Il prodotto interno lordo nel secondo trimestre è sceso dell'8,2%. Non era mai successo prima.
Nel confronto internazionale, il nostro Paese ha però subito una contrazione relativamente moderata.
BERNA - Nel 2° trimestre 2020 il PIL svizzero è retrocesso dell’8,2%, dopo la flessione (riveduta) del 2,5% del trimestre precedente. La pandemia e le misure di contenimento adottate hanno limitato fortemente l’attività economica in Svizzera. Nel contempo anche l’economia mondiale è slittata in una pesante recessione. Nel confronto internazionale il calo del PIL svizzero è però stato relativamente moderato.
Nel 2° trimestre il PIL svizzero ha registrato la più drastica flessione dall’inizio dei rilevamenti dei dati trimestrali, nel 1980. Rispetto alla situazione prima della crisi del coronavirus, ossia al 4° trimestre 2019, il crollo del PIL nella prima metà del 2020 in termini cumulativi è stato del 10,5%. Nel confronto internazionale la struttura settoriale della nostra economia ha però contribuito a limitare i danni.
Bene il settore farmaceutico - Il settore farmaceutico, di grande rilievo, ha incrementato i suoi fatturati e ha così impedito un crollo ancora più marcato di tutta quanta l’industria manufatturiera (–9,0%). A seguito della crisi internazionale, i settori industriali – come quelli dei macchinari, della metallurgia, degli strumenti di precisione e dell’orologeria – hanno invece accusato un duro colpo. Di conseguenza le esportazioni di merci (−9,4%) sono fortemente diminuite.
Crollo nell'alloggio e nella ristorazione - Nel 2° trimestre il settore dei servizi è stato il più colpito dalle misure sanitarie di contenimento della pandemia e la creazione di valore si è incrinata su tutta la linea. Anche qui, però, nel raffronto internazionale, la struttura settoriale ha avuto un effetto stabilizzante. Nel settore dell’alloggio e della ristorazione (−54,2%) e nel settore dei trasporti e della comunicazione (−21,7%) il crollo è stato particolarmente marcato. In Svizzera, però, i servizi orientati al turismo contribuiscono al PIL con una percentuale più esigua che nella maggior parte dei Paesi limitrofi.

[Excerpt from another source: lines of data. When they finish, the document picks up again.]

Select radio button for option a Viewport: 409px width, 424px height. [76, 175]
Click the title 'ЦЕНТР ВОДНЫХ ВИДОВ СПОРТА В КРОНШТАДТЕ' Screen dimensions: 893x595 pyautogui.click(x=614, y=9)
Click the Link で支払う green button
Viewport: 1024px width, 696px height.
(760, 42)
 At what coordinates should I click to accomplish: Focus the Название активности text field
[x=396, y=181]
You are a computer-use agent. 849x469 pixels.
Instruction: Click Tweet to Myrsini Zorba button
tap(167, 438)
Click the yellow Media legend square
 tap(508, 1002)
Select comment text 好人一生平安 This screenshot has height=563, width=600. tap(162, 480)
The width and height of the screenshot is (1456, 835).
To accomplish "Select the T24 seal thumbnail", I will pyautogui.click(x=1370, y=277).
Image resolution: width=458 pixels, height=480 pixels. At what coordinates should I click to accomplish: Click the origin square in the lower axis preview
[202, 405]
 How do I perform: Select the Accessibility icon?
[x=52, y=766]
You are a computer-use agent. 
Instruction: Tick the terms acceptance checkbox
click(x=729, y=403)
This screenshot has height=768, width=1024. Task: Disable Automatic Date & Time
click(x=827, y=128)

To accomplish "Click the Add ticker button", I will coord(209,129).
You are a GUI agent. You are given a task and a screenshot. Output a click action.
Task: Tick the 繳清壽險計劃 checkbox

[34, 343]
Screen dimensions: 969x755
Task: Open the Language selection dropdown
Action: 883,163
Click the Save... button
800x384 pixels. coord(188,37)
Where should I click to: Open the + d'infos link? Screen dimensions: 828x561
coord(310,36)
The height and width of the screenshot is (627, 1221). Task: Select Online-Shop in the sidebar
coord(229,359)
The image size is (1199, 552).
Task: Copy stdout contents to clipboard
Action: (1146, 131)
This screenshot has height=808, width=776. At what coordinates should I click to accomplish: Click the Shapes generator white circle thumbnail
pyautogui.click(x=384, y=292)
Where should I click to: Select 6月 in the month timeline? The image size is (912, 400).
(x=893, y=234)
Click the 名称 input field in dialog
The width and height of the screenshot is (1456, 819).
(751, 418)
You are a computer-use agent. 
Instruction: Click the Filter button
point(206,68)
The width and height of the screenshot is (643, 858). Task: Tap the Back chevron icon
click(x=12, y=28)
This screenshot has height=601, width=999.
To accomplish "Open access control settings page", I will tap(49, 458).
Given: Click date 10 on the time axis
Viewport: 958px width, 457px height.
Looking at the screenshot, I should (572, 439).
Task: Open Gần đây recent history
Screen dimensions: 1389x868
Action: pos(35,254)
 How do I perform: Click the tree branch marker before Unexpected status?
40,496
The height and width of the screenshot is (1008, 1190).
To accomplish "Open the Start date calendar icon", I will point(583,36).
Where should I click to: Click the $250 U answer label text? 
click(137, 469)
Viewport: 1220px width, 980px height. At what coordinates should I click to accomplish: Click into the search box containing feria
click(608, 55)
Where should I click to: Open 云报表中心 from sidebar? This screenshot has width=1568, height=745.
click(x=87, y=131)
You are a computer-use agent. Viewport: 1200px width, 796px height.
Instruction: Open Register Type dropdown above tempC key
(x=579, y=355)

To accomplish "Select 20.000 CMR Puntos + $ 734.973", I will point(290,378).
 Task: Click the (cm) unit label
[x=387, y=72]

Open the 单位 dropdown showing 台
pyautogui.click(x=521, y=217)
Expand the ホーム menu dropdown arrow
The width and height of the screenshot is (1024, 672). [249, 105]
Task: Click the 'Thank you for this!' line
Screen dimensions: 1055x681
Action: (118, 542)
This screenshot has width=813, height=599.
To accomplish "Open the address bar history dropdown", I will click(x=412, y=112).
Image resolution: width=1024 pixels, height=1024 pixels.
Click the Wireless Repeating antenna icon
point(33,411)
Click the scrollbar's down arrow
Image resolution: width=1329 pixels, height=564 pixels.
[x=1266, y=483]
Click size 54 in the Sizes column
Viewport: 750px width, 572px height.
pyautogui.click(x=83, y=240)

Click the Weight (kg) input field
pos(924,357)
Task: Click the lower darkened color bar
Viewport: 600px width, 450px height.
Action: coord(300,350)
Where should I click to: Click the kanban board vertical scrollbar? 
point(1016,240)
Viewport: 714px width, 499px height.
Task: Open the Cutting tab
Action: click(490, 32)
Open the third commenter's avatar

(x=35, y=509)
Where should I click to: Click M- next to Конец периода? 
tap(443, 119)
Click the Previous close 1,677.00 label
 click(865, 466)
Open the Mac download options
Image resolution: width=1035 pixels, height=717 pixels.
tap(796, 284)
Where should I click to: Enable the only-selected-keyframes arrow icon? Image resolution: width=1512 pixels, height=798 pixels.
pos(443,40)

Lieve calo nel commercio - Nel commercio (−3,6%) il calo della creazione di valore è risultato relativamente lieve. Da una parte il commercio di transito è aumentato nettamente e, dall’altra, il commercio al dettaglio si è evoluto in maniera relativamente solida, anche tenendo conto della chiusura delle aziende di ristorazione e delle limitazioni di viaggio. Sono invece retrocessi fortemente il settore sanitario (–8,6%), i servizi alle imprese (–8,6%) e, di conseguenza, anche le esportazioni di servizi (–15,9%).
Scendono anche investimenti e importazioni - Le misure sanitarie di contenimento della pandemia hanno frenato il consumo privato (–8,6%). La chiusura di negozi e locali e le altre limitazioni – come nella sanità e nel settore dei viaggi – hanno comportato un’implosione delle spese nella maggior parte degli ambiti del consumo. I canali di vendita alternativi, come quello online, hanno saputo compensare le perdite soltanto parzialmente. Sono regrediti fortemente anche gli investimenti nell’edilizia (–4,0%) e gli investimenti in beni di equipaggiamento (–11,7%), mentre il consumo dello Stato è aumentato soltanto lievemente (+0,2%). Nel complesso la domanda interna finale ha subìto un crollo di dimensioni storiche (–7,4%). Sono pertanto crollate anche le importazioni di beni (–14,3%) e servizi (–22,2%).